Blockchain has many use cases, from moving money across the planet to tracking vast supplies chains around the world. And that is just a start, with today’s story focusing on using decentralized computing to protect cultural heritage. Pretty cool when you think about it; let’s delve into details…
The idea to use blockchain to protect cultural heritage stems from researchers at China’s Tsinghua University who have filed for such a patent application.
Developed by three faculty members — including Tan Jiajia, a postdoctoral researcher and Lu Xiaobu, the head of the university’s Academy of Art and Design — the concept system would be able to store and share digital versions of culturally important objects using blockchain.
The envisioned system consists of two parts, the first involving a 3D computing model that can scan a culturally important object in order to provide it with a form in the digital realm. The second part — or the second stage — involves the system automatically storing each object’s data on a private blockchain.
The network should include an array of cultural heritage holders, such as museums, as participating nodes.
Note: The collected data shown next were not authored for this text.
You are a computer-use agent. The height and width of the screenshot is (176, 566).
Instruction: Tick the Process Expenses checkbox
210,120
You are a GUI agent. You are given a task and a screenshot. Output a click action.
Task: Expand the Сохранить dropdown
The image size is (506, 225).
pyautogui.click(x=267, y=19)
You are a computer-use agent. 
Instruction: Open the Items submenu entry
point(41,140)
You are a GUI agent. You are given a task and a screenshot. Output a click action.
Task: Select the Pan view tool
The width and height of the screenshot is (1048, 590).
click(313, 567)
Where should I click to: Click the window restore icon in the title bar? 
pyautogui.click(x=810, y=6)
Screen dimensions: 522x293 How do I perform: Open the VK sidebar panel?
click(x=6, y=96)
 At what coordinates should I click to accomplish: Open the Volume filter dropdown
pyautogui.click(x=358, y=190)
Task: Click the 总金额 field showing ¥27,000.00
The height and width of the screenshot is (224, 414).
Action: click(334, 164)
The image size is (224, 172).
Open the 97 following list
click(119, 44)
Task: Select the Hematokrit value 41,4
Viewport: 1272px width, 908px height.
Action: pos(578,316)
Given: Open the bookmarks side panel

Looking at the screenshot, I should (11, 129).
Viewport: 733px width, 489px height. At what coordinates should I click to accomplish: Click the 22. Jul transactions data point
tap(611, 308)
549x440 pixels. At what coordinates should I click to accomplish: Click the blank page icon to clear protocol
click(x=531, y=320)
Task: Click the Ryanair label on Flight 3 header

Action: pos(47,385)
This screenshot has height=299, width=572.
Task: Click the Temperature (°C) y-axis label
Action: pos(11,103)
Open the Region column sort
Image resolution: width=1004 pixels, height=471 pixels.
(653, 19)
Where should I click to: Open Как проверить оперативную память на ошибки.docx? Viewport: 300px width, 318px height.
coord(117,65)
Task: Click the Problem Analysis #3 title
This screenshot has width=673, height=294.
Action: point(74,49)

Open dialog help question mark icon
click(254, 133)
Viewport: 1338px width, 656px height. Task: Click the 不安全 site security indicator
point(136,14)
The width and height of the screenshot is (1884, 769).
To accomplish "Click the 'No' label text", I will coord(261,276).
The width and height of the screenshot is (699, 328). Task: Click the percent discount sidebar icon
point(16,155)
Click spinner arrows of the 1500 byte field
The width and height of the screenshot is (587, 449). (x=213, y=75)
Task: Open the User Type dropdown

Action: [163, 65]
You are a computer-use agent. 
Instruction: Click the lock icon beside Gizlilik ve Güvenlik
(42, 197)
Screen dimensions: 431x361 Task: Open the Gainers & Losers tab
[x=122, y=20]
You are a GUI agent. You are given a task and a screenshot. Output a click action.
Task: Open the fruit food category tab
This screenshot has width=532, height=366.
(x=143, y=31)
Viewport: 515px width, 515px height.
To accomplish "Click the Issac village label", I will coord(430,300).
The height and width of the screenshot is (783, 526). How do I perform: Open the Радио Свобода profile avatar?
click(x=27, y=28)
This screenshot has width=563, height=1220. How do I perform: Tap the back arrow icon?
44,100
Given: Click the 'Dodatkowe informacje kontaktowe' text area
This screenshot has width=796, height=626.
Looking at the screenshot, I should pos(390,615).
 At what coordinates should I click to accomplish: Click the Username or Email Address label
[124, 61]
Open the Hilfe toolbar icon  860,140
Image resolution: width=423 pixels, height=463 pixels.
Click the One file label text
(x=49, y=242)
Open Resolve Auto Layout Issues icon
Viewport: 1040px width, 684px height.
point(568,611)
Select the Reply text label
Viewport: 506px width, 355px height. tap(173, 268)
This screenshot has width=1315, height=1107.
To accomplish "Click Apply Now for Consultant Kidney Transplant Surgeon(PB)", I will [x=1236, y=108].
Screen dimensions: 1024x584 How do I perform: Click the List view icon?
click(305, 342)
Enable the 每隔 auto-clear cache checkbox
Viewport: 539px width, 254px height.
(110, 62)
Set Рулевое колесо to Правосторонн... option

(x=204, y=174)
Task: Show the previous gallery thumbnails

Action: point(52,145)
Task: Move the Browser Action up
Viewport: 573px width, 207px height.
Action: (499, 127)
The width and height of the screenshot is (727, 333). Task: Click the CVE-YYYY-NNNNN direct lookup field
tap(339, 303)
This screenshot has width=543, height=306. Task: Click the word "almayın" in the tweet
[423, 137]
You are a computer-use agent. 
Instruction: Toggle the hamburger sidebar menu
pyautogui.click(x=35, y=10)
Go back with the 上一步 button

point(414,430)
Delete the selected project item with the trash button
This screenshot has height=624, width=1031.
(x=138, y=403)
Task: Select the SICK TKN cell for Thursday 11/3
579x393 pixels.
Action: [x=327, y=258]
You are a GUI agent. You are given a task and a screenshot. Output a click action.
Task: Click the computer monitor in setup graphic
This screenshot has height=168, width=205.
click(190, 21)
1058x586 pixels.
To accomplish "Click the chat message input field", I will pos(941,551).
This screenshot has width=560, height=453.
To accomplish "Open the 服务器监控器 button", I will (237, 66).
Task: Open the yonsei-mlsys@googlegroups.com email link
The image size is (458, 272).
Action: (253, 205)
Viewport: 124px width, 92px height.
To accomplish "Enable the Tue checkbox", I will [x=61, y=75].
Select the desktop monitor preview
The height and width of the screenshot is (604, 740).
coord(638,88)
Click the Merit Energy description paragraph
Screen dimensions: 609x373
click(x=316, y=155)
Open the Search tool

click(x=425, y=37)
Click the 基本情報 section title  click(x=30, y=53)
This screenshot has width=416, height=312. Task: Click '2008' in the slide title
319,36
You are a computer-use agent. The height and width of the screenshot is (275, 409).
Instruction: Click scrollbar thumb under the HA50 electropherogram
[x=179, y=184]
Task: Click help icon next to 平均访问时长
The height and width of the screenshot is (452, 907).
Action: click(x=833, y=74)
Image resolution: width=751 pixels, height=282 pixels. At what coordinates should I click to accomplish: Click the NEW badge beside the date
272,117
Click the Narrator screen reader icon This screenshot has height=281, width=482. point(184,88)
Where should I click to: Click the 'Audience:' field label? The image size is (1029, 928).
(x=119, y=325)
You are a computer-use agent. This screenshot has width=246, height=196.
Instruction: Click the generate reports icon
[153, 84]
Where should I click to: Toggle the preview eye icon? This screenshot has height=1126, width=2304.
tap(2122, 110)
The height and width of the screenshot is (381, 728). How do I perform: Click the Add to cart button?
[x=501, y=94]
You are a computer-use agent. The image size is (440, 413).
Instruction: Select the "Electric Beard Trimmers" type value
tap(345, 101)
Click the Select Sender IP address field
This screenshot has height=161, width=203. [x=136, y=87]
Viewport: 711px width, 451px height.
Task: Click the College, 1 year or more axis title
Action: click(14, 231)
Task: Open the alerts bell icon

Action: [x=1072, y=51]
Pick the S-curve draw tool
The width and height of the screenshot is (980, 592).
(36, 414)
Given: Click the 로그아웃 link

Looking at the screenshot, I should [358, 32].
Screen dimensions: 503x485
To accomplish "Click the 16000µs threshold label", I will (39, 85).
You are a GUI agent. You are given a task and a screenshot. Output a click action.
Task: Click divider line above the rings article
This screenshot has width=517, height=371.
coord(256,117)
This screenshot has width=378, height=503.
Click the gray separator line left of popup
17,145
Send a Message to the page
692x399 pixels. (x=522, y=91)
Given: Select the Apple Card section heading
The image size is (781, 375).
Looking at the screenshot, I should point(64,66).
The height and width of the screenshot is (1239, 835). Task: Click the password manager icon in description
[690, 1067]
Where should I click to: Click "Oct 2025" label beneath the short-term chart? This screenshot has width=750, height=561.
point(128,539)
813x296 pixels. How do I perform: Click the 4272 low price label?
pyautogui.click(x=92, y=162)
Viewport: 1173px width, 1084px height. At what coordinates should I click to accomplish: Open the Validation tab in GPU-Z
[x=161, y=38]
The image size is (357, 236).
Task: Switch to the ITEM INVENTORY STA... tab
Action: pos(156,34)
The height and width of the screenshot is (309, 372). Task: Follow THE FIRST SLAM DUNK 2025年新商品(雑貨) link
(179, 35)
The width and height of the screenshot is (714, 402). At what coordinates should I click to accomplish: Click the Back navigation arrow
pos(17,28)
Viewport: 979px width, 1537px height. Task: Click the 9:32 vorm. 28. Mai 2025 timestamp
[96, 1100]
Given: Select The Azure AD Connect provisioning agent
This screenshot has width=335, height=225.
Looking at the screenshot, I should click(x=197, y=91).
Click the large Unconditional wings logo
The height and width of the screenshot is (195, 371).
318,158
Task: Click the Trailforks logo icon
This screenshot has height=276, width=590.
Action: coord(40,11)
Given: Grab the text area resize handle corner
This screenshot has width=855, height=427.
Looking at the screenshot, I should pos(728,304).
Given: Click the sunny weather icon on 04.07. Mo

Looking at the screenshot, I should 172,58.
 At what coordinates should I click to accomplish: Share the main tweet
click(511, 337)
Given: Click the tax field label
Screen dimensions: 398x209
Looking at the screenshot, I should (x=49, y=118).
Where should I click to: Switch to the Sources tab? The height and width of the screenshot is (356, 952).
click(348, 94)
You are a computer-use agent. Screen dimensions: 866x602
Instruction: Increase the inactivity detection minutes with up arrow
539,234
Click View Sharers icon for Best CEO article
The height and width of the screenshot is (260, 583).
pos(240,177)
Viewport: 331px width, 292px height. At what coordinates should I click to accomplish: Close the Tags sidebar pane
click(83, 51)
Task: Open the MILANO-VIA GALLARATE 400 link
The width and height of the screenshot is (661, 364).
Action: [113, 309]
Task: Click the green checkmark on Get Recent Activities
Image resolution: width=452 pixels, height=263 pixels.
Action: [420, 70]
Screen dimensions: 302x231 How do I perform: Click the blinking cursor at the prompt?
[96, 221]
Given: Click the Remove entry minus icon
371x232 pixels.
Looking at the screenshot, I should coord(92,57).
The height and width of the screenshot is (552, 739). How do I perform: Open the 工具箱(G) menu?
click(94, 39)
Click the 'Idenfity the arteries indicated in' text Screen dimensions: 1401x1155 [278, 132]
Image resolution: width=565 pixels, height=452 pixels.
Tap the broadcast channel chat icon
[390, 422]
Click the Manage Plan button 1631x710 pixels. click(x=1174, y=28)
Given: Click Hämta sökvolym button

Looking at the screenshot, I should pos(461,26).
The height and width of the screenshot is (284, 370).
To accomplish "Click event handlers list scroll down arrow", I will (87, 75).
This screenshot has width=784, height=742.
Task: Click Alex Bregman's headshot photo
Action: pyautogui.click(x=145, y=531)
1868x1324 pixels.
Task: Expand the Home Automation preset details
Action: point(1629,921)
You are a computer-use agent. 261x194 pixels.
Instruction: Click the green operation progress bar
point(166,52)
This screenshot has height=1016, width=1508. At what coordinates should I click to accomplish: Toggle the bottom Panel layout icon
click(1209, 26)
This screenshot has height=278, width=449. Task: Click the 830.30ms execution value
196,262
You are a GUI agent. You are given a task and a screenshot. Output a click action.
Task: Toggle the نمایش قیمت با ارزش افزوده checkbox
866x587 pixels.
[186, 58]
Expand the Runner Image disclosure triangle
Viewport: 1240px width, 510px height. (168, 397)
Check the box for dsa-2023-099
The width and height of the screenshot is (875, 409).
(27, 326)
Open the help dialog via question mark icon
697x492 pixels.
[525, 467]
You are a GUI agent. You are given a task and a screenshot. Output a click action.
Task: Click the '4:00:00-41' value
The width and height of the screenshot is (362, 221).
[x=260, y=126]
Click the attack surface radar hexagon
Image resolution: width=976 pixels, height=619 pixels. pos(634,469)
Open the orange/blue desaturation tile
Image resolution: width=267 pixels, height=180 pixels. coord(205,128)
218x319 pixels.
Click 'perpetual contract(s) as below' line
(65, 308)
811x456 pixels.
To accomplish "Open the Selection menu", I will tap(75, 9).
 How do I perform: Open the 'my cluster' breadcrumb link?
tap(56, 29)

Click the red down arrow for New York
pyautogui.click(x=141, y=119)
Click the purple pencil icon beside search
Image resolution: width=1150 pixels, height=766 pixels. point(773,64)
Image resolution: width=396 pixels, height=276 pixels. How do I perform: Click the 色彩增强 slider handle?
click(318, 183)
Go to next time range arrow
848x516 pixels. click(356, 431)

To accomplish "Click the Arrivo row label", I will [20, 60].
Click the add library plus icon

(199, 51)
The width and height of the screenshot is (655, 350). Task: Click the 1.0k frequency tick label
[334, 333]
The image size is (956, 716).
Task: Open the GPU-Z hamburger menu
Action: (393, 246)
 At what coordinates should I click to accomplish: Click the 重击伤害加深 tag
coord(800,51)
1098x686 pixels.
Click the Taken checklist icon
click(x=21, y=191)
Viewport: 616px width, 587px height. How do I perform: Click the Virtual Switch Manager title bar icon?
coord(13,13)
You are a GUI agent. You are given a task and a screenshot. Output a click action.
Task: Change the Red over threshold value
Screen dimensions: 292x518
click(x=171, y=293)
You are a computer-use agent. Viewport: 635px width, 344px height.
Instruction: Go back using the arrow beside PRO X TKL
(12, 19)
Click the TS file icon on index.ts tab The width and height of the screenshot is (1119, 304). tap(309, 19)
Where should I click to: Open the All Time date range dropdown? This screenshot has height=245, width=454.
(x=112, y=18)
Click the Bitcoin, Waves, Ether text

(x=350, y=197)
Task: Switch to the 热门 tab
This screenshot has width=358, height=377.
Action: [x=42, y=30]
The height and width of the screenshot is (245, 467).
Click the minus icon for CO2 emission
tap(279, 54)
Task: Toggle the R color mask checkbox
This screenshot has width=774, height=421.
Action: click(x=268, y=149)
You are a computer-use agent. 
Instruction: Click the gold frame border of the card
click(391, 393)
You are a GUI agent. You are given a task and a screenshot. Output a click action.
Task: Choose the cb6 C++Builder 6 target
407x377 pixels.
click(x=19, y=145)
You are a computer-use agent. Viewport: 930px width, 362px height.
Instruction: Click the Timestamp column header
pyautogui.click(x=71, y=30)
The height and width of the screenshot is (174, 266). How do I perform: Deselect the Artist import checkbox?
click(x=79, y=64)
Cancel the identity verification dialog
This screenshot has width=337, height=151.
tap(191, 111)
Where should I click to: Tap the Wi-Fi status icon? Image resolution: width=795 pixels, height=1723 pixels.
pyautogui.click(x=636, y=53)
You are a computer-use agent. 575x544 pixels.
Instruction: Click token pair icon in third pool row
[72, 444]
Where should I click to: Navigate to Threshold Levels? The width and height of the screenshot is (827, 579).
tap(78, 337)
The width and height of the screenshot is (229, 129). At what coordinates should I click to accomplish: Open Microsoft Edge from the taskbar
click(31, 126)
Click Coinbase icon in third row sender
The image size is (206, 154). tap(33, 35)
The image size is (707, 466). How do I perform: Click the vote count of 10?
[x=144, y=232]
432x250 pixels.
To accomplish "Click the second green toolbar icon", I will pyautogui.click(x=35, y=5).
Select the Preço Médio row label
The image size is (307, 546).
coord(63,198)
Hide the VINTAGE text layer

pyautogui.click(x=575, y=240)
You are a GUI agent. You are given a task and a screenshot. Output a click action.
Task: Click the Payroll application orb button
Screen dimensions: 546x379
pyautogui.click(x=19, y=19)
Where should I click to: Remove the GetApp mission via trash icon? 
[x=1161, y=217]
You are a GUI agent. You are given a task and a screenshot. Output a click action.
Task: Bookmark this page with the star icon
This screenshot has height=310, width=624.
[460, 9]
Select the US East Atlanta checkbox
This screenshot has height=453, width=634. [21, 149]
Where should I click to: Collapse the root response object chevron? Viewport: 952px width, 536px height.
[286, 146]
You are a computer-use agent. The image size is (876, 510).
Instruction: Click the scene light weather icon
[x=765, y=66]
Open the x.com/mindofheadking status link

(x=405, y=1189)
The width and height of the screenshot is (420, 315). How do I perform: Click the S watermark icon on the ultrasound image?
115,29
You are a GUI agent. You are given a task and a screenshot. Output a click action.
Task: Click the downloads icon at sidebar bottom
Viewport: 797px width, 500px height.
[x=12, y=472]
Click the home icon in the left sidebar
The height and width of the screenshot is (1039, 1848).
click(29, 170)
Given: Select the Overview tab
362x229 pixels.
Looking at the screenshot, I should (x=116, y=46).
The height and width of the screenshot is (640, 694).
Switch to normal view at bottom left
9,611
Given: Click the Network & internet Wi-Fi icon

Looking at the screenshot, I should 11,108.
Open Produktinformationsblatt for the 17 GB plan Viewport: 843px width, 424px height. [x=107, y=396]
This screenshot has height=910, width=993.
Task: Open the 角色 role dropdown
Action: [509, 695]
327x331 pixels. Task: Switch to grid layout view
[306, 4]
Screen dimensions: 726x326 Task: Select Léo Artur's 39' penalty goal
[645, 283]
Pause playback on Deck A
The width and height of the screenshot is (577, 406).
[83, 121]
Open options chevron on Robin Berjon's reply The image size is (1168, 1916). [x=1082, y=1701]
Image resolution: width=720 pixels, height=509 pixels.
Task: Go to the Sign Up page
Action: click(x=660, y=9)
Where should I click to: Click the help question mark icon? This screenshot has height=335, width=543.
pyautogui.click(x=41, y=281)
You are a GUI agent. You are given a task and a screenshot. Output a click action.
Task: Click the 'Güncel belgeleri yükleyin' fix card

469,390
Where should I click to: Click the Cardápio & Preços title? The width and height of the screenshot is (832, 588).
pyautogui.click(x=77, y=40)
Eventually, the idea is to grow the platform into a consortium in which each party will obtain a shared ledger of cultural heritage data and be able to update it with their own archive.
Furthermore, the system would produce a hash for the full ledger on the private blockchain whenever it gets updated, and then transact it to a public blockchain for enhanced visibility.
From the patent filing:
Based on the unique design of blockchain for exchanging information, the digital identify of each cultural heritage can be transferred among different parties at lower costs with higher efficiency, so that we can enlarge their economic and social values.
The filing doesn’t go into details how this system would be developed, but we did hear that the early stage exploration had been based on Tencent’s Trust blockchain platform. Whether researchers will stick to Tencent’s solution going forward is unclear, though.